In all, 13,470 of those patients were treated at 80 hospitals with policies allowing for family presence during resuscitation, or FPDR.
Across all patients, more than 57 percent had their heart restarted by resuscitation. Only 17.6 percent of all patients survived to go home from the hospital – a sobering reminder of the long odds against cardiac arrest victims even when they are surrounded by medical professionals.
Family presence doesn’t harm outcomes
In order to compare apples to apples, the researchers adjusted for differences between the populations of patients treated at hospitals with and without FPDR policies, and differences between the groups of hospitals themselves.

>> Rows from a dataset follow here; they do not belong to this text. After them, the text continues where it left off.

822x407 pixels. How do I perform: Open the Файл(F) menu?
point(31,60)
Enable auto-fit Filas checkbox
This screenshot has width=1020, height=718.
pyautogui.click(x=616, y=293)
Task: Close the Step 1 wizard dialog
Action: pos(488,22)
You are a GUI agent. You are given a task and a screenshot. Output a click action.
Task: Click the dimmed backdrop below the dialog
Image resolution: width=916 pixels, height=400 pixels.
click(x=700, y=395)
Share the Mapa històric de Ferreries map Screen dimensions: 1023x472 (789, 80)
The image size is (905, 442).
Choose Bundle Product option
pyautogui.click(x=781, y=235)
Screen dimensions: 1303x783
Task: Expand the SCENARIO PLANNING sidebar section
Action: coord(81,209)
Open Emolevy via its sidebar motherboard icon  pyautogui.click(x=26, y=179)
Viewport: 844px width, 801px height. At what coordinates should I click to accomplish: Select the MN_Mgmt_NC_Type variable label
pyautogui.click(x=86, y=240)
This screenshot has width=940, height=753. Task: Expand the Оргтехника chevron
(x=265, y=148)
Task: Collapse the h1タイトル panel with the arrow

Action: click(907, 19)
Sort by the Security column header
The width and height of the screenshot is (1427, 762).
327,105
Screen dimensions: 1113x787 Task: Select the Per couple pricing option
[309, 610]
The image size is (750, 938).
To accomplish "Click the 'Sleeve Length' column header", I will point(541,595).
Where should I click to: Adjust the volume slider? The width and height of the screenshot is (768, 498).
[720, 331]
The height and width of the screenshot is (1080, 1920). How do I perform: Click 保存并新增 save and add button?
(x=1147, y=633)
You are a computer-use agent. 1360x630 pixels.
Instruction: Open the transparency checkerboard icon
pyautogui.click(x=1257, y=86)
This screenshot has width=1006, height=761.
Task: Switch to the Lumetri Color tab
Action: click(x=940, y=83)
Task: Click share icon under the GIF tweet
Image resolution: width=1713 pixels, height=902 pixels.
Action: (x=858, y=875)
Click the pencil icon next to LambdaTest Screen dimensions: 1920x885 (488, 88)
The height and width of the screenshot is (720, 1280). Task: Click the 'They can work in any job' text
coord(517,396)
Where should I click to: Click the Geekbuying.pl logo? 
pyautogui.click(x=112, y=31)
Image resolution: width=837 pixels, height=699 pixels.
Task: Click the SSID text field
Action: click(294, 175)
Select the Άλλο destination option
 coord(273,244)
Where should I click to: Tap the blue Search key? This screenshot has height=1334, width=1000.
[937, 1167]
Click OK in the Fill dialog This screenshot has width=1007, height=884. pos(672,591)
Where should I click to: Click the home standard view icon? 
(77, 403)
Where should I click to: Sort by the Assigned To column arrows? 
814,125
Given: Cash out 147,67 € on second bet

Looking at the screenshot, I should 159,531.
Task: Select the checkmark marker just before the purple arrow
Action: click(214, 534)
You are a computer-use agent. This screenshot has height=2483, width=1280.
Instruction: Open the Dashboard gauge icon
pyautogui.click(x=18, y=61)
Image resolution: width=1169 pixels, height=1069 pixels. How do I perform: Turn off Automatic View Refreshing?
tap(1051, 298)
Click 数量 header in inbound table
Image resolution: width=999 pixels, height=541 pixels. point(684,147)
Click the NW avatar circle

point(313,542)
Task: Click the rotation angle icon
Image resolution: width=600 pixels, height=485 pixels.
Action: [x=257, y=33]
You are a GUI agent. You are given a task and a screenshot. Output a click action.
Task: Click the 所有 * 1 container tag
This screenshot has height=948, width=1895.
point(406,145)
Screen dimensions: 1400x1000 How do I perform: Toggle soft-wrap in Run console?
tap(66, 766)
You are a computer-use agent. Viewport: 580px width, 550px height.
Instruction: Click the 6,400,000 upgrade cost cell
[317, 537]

They found no significant differences between the two groups in the odds that patients’ hearts restarted, patients’ odds of leaving the hospital alive, or their odds of leaving the hospital with little lingering effect of their cardiac arrest on their brains.
“Many studies have shown that family presence during resuscitation benefits family members, but we have lacked evidence about any impact of these policies on the patients themselves,” says Colin Cooke, M.D., M.Sc., a U-M intensive care physician who has himself helped try to revive many patients who have “coded.”
Among other things, past research has shown that family members who witness a resuscitation experience less depression and fewer post-traumatic stress symptoms. They may come away with a sense of closure — a feeling that even if the patient died, the medical team did all it could.
But many hospitals have held back on allowing family presence, out of a concern that loved ones could distract medical team members, get in their way, or even be more likely to sue afterward if the patient dies or suffers serious brain damage.
“Our study tried to look at this in as comprehensive a way as we could, and we can’t see anything in these findings that says these policies are harmful,” continues Cooke, an assistant professor of pulmonary and critical care medicine. “So, there are no compelling reasons to say we shouldn’t allow families to be present – and lots of reasons to say we should.”
Cooke notes that the U-M Health System, where he and several of his co-authors practice, has had a policy since 2009 that allows family presence during resuscitation. A social worker or other member of the “code team” stays with family members, whether or not they choose to witness the resuscitation effort, and updates them on what the team is doing to try to save the patient.
Sometimes, he says, spouses or grown children will speak up during a resuscitation – to ask the team to stop their efforts because it’s not what the patient would have wanted.
For patients already facing critical illnesses, and the potential for permanent brain damage if prolonged resuscitation doesn’t work, the policies empower family members to seek the best outcome for their loved one, Cooke notes. The “shock and awe” of seeing and hearing the resuscitation effort can be overwhelming for families — but can also help them understand a patient’s death occurred despite the best efforts of an entire team.
The new study did show that there may be slight differences between FPDR and non-FPDR hospitals in certain measures, including the length of time it took to start delivering electric shocks with a defibrillator, and the insertion of a needle to deliver medication intravenously. But these were not sizable differences. The length of resuscitation efforts was slightly shorter at FPDR hospitals, though there was no difference in the number of defibrillator shocks delivered.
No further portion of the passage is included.